## Chapter 7 Geometry on Surfaces

In hyperbolic geometry \((\mathbb{D},{\cal H})\) and elliptic geometry \((\mathbb{P}^2,{\cal S})\text{,}\) the area of a triangle is determined by the sum of its angles. This is a significant difference from Euclidean geometry, in which a triangle with three given angles can be built to have any desired area. Does this mean that if a bug lives in a world adhering to elliptic geometry, it can never stumble upon a triangle with three right angles having area \(3\pi\text{?}\) Yes and no. In the elliptic geometry as defined in Chapter 6, no such triangle exists because a triangle with 3 right angles must have area \((\frac{\pi}{2} + \frac{\pi}{2} + \frac{\pi}{2})-\pi = \frac{\pi}{2}\text{.}\) So the answer appears to be yes.
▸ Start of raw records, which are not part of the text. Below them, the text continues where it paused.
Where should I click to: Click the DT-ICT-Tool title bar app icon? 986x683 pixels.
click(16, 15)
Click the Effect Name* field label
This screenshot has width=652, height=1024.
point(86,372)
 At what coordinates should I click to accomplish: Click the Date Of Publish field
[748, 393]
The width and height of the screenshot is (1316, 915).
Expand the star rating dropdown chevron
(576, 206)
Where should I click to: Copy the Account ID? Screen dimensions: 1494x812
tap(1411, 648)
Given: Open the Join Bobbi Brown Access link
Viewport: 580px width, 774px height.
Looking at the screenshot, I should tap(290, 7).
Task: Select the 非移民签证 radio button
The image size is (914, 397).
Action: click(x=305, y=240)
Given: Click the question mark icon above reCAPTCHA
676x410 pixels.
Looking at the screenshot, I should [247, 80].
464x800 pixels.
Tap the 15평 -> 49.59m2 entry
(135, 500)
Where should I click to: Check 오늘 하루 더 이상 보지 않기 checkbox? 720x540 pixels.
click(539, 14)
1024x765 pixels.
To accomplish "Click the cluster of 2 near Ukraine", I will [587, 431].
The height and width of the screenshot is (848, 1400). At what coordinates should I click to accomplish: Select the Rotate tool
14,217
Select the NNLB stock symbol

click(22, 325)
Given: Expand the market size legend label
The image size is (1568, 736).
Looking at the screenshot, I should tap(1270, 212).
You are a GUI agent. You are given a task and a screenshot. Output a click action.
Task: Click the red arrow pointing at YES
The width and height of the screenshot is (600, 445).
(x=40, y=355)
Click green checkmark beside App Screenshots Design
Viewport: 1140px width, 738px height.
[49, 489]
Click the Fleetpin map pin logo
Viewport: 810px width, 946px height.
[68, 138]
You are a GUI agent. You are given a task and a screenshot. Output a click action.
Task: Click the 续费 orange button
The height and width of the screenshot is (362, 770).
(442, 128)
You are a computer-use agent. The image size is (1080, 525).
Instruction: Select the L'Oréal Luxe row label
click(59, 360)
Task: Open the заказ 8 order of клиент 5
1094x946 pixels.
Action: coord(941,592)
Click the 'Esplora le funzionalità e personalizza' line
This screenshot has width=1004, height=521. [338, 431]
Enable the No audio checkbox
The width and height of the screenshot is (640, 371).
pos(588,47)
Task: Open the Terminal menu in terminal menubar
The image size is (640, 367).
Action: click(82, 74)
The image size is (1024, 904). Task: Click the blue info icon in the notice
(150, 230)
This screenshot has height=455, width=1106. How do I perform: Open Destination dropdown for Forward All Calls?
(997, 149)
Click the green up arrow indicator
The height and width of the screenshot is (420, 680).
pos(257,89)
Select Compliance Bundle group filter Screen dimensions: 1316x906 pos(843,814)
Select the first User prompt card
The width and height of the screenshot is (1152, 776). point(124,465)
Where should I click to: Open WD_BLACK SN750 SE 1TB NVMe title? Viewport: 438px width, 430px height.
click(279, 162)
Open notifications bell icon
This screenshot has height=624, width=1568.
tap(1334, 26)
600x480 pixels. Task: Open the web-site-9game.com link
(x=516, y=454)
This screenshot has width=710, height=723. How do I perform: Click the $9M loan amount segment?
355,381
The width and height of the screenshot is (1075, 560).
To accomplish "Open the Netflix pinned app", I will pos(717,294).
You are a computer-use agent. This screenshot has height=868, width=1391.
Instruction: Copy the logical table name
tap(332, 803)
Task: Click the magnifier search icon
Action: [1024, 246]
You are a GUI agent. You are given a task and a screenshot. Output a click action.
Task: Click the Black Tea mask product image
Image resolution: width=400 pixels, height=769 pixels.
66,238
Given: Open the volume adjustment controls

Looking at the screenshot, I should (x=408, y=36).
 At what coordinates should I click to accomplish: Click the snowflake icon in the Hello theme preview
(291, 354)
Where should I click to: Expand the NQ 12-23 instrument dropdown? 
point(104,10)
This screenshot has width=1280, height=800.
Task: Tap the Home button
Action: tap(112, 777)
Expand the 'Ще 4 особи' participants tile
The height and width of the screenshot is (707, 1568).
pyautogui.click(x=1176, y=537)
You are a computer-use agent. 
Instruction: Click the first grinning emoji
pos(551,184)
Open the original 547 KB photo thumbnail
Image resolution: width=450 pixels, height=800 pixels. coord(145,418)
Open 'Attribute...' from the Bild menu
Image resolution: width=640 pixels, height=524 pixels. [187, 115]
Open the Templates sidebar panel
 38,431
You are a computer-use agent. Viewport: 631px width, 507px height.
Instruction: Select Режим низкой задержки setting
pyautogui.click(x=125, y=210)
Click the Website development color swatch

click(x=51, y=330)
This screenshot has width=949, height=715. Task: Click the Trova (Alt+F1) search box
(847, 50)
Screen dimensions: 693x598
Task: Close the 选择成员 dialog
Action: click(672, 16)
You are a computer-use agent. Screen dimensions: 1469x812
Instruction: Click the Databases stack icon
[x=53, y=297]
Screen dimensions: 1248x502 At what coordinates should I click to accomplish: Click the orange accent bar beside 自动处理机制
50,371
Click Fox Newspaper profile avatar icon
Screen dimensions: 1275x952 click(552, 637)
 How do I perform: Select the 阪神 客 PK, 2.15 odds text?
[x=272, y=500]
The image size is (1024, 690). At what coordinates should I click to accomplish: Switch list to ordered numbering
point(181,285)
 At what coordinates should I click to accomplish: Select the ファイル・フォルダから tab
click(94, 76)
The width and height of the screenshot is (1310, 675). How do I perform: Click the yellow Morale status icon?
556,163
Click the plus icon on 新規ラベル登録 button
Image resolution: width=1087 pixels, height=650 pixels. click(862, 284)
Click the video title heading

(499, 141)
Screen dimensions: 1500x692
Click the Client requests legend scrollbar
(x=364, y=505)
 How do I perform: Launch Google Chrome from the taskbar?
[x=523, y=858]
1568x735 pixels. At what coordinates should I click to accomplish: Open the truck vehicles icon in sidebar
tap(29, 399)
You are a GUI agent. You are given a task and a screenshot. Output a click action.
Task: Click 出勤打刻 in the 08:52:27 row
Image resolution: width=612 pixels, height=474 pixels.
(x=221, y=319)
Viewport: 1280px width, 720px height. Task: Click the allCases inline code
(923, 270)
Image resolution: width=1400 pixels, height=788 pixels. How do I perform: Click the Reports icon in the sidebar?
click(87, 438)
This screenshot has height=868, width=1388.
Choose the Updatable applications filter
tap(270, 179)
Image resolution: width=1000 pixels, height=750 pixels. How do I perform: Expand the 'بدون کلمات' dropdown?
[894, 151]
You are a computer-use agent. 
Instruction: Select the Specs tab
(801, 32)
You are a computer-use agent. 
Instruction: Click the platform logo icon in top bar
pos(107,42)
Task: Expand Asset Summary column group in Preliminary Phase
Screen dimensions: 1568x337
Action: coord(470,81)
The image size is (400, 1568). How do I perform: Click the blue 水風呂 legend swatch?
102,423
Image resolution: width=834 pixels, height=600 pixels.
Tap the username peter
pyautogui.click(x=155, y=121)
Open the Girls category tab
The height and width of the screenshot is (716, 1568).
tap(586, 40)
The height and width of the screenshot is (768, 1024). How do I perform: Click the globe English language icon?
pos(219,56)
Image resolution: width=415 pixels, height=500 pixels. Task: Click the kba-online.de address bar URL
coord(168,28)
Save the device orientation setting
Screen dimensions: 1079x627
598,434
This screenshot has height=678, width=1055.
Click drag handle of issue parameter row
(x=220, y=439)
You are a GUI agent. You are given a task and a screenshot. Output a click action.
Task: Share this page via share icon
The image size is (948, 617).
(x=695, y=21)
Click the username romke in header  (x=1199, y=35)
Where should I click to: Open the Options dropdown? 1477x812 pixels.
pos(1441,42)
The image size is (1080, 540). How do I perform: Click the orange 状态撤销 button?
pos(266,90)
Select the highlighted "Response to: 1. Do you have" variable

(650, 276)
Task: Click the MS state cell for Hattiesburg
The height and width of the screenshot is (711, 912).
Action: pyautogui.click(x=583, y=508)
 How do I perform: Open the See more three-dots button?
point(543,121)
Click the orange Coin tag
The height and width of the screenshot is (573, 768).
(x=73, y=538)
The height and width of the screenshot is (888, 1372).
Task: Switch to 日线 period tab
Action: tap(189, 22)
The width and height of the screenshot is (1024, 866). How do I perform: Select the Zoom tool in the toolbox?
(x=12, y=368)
However, the elliptic geometry \((\mathbb{P}^2,{\cal S})\) models the geometry of the *unit* sphere, and this choice of sphere radius is somewhat arbitrary. What if the radius of the sphere changes? Imagine a triangle with three right angles having one vertex at the north pole and two vertices on the equator. If the sphere uniformly expands, the angles of the triangle will stay the same, but the area of the triangle will increase. So, if a bug is convinced she lives in a world with elliptic geometry, but is also convinced she has found a triangle with three right angles and area \(3\pi\text{,}\) the bug might be drawn to conclude she lives in a world modeled on a larger sphere than the unit 2-sphere.

The key geometrical property of a space dictating the relationship between the angles of a triangle and its area is called curvature. Curvature also dictates the relationship between the circumference of a circle and its radius.